* **O que fazer**
Copie tal como estão as linhas a partir da que contém "Task: Toggle element" até o fim dos registros, incluindo as duas pontas. Deixe as imagens de fora da resposta.

* **Dados exibidos**
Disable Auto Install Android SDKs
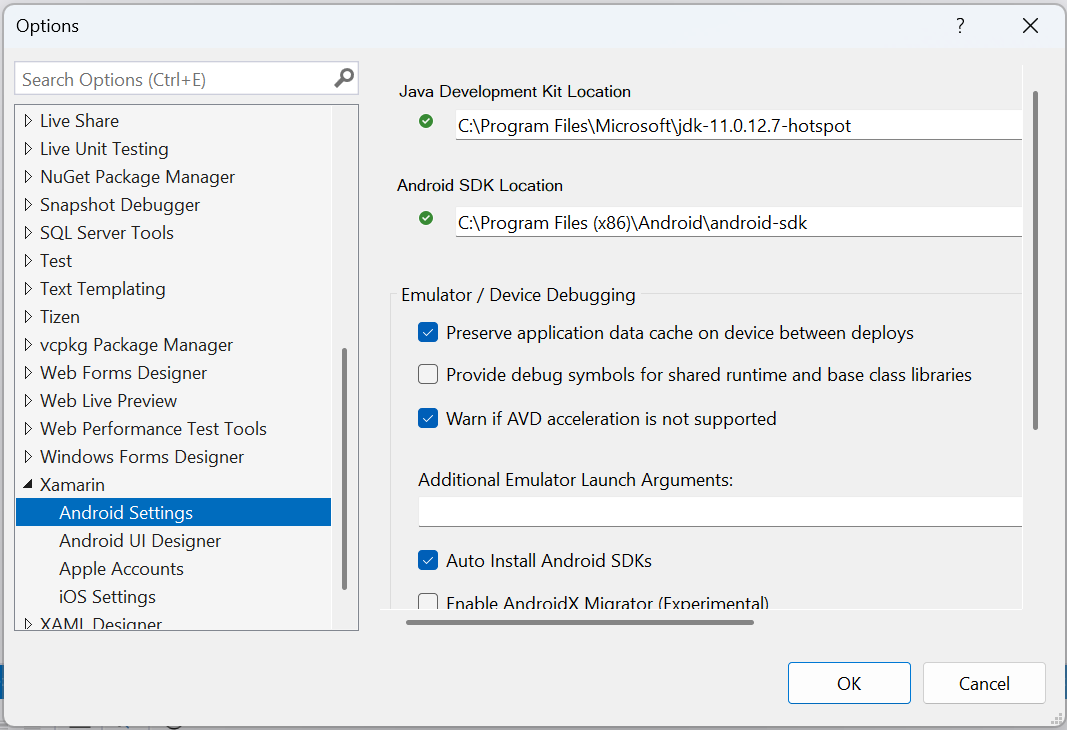 pos(428,561)
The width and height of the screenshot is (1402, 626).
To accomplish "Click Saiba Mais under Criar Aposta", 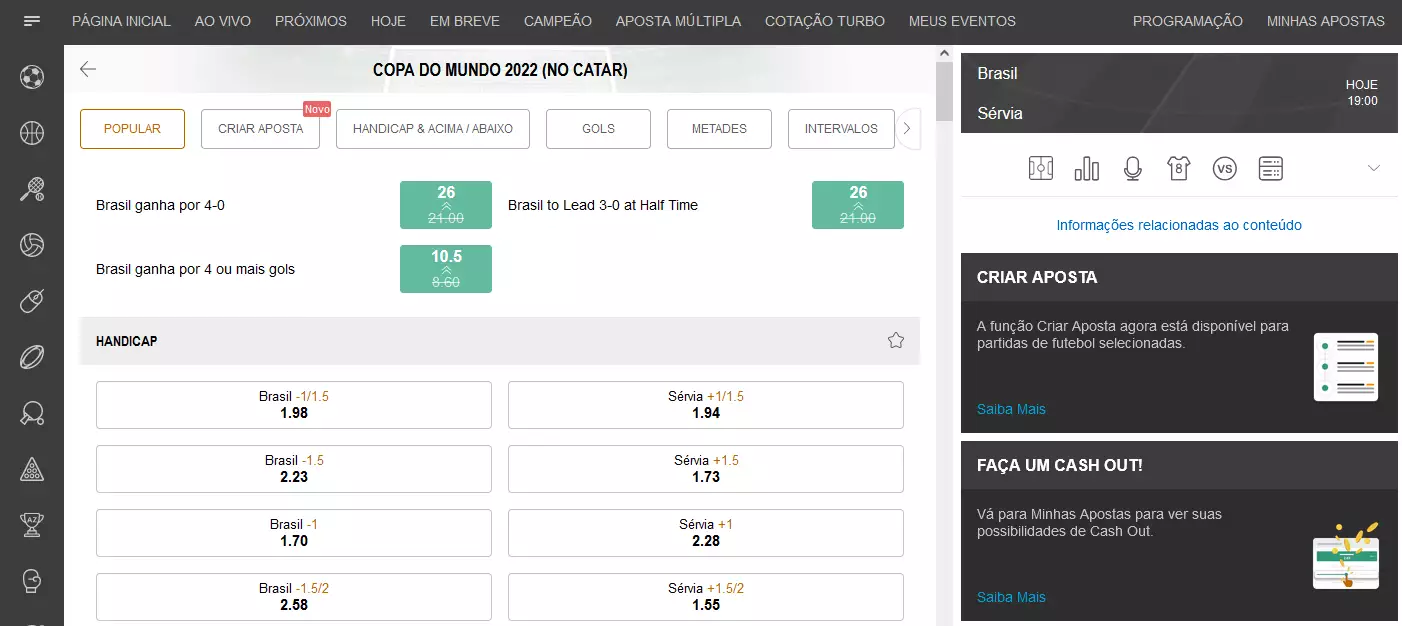I will click(1010, 409).
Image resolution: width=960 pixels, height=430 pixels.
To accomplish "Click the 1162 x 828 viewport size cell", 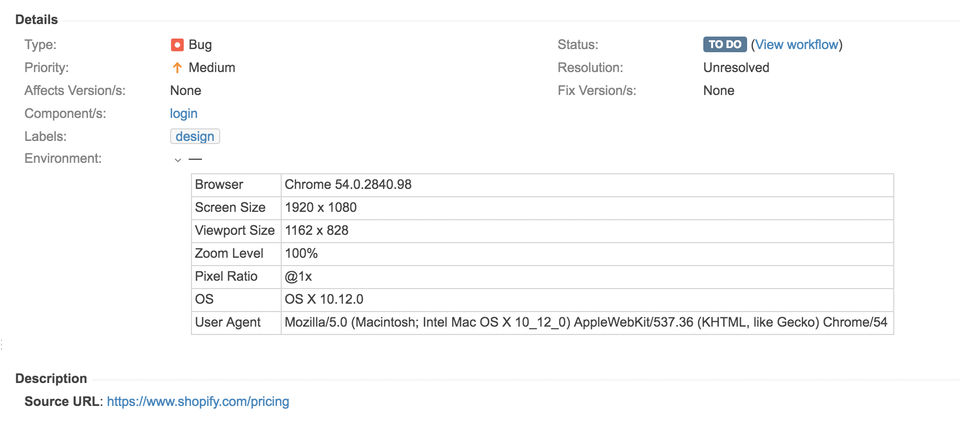I will (317, 231).
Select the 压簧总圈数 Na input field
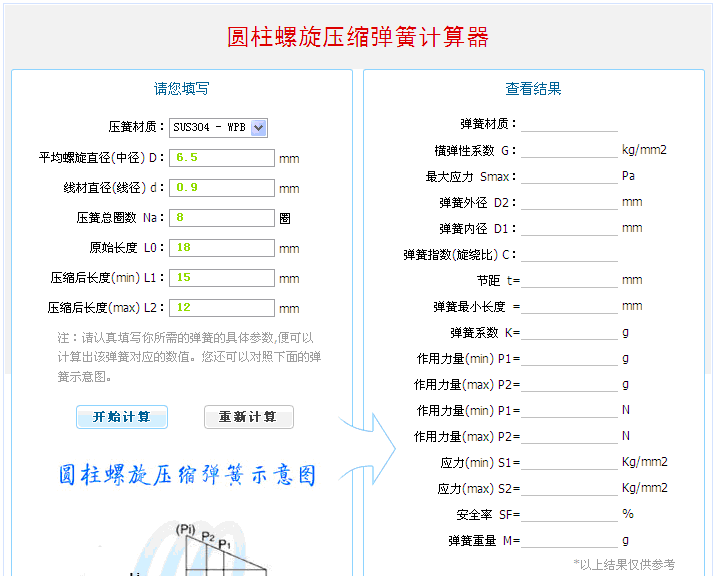This screenshot has width=716, height=576. point(222,218)
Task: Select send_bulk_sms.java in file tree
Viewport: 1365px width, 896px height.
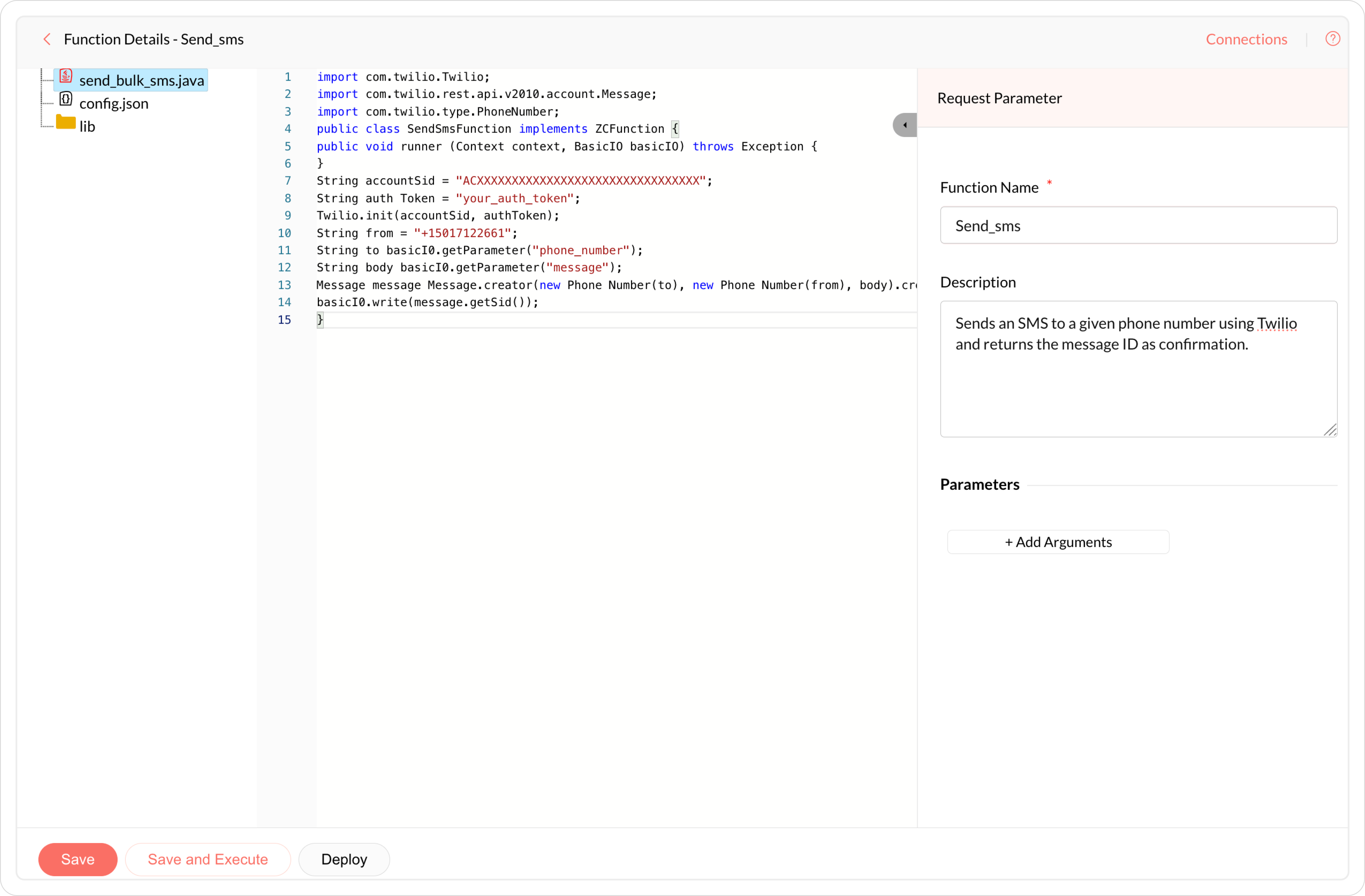Action: 141,80
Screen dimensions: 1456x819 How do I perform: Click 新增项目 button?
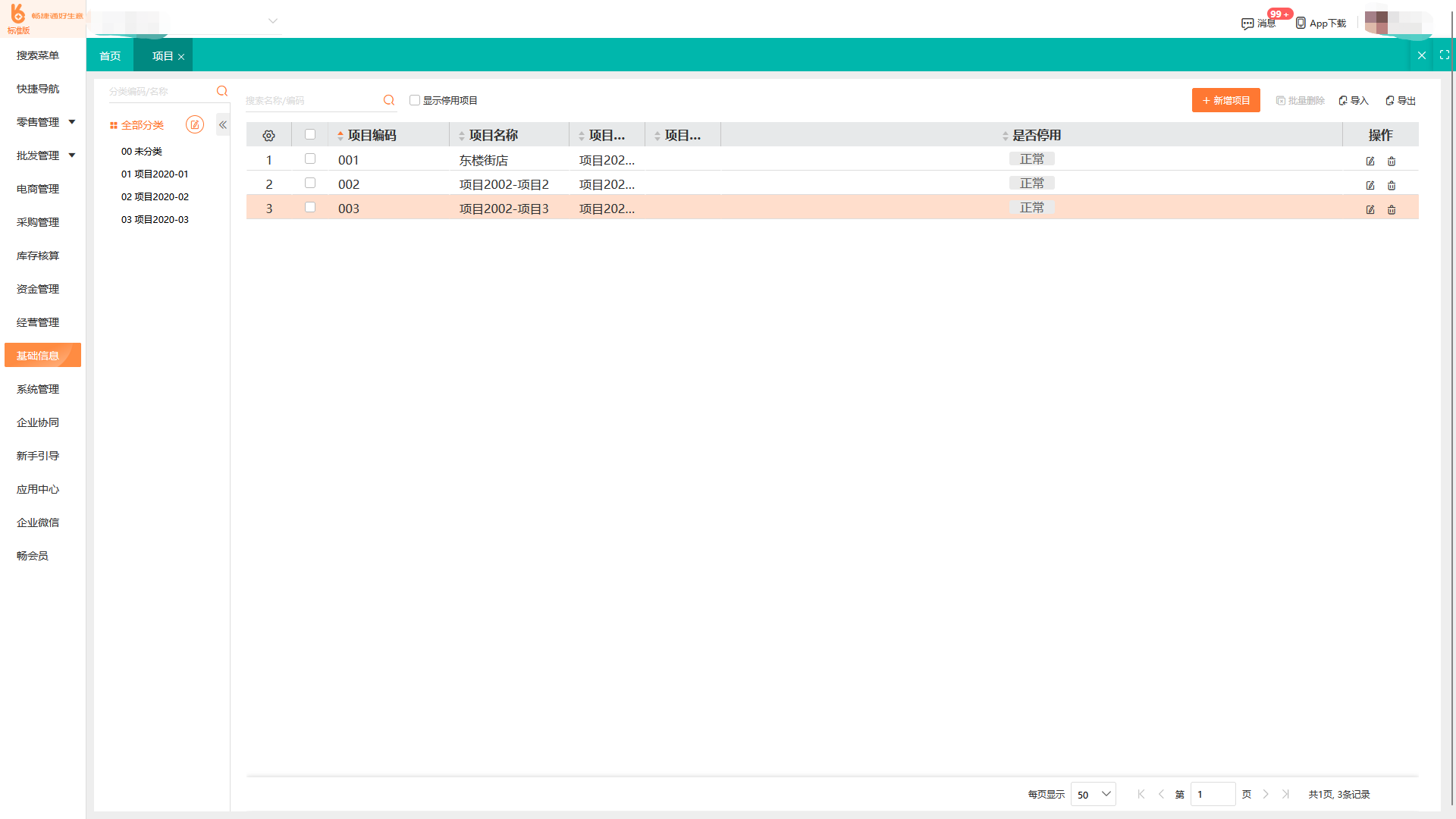pos(1225,99)
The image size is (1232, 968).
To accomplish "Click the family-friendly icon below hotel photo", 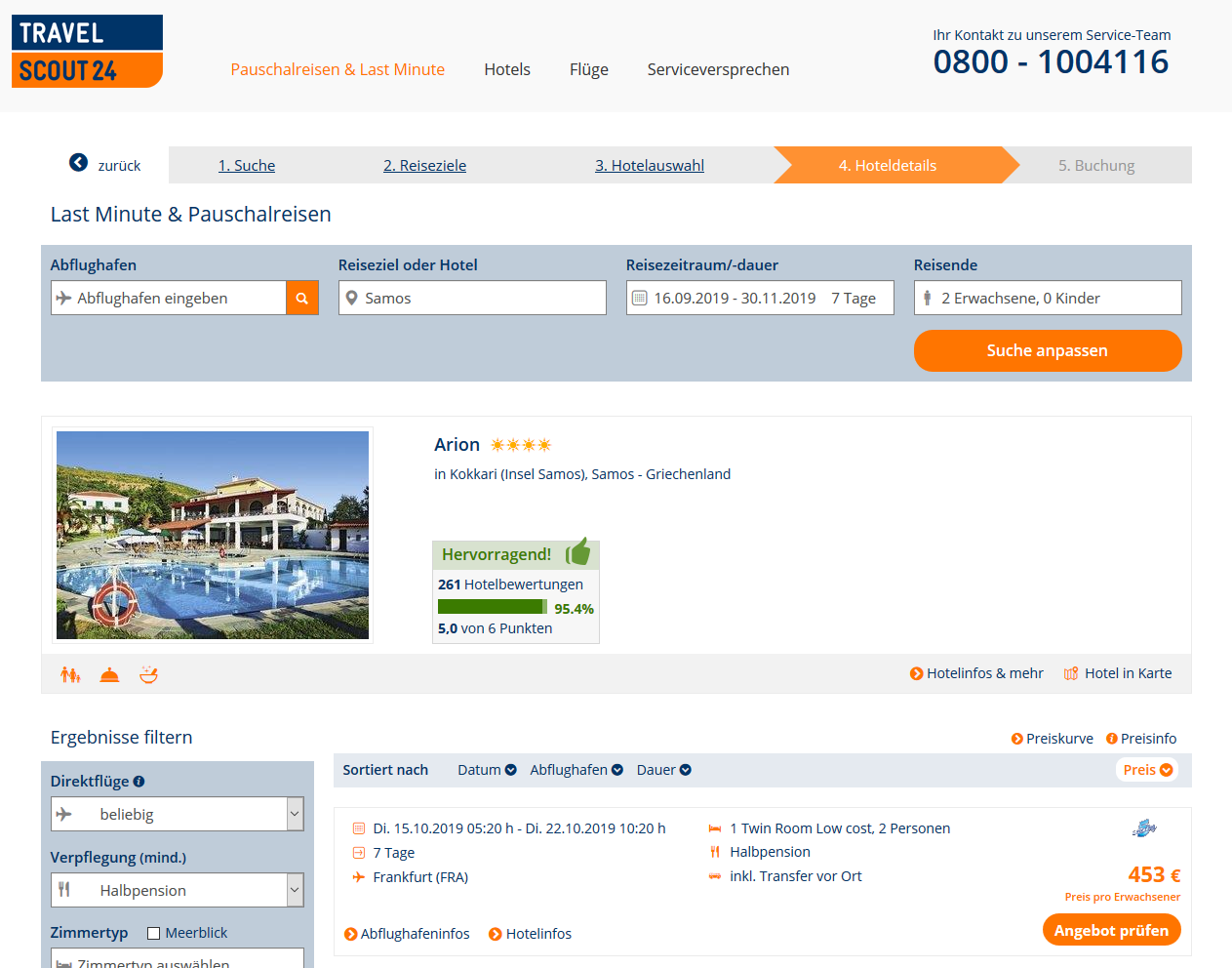I will [x=70, y=674].
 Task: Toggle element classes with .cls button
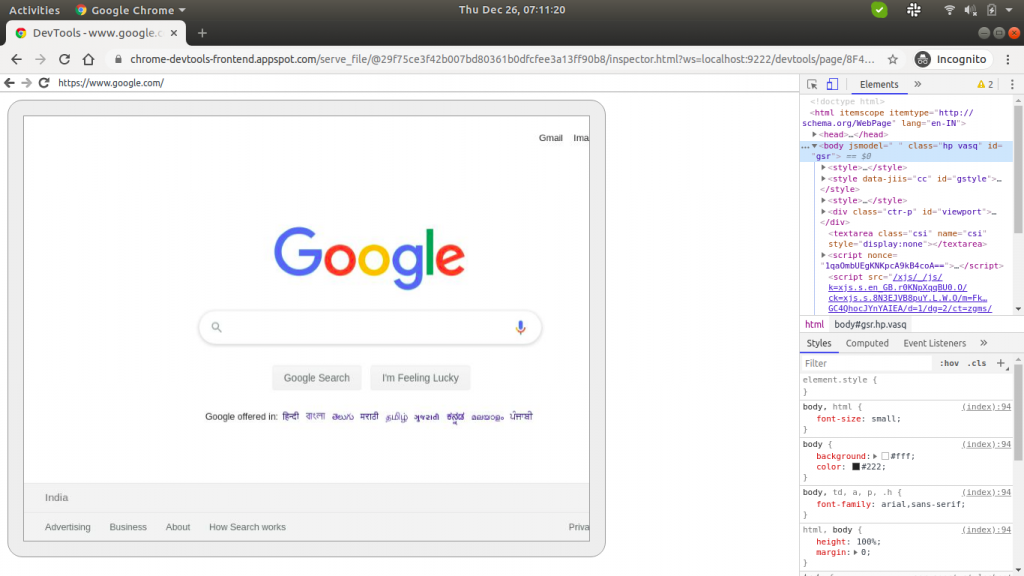point(976,363)
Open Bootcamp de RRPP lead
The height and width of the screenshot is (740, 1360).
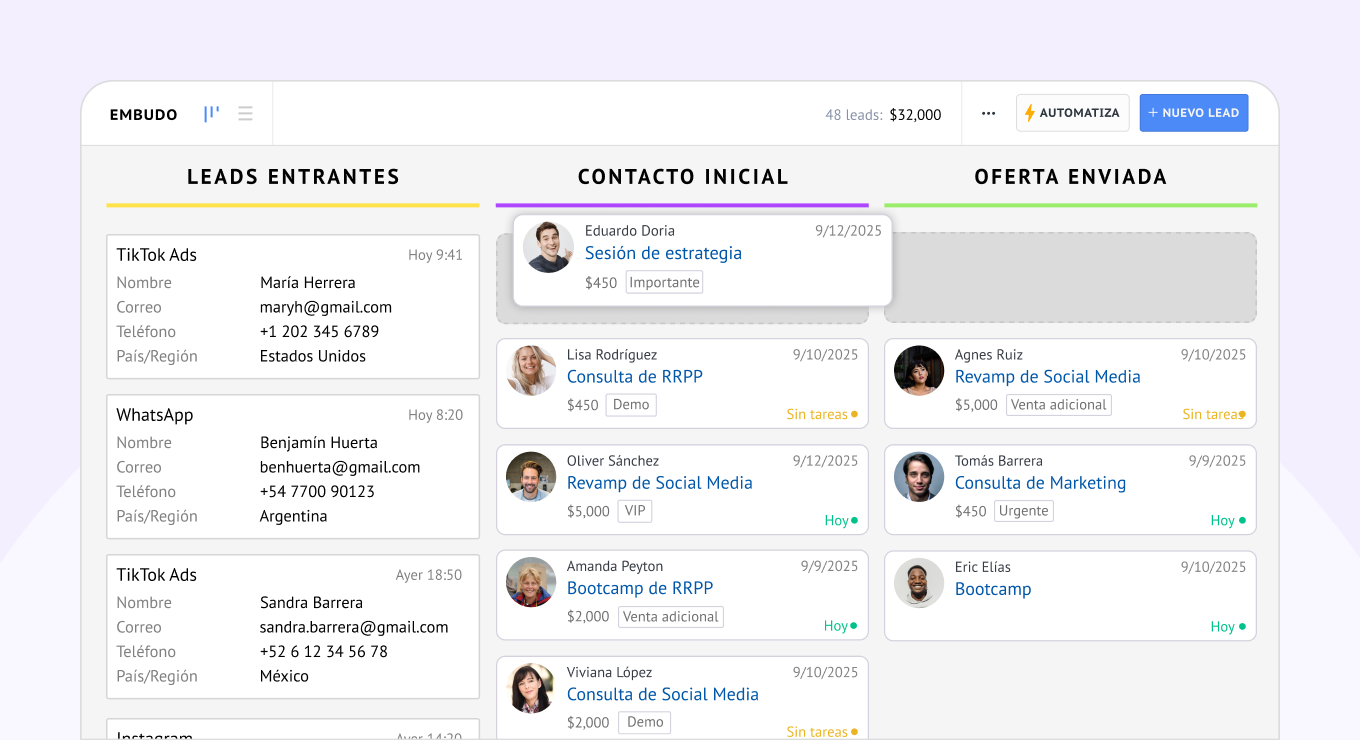pos(639,588)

* **Resposta**
 Task: Toggle element classes with .cls button
point(976,363)
Open Bootcamp de RRPP lead
The height and width of the screenshot is (740, 1360).
pos(639,588)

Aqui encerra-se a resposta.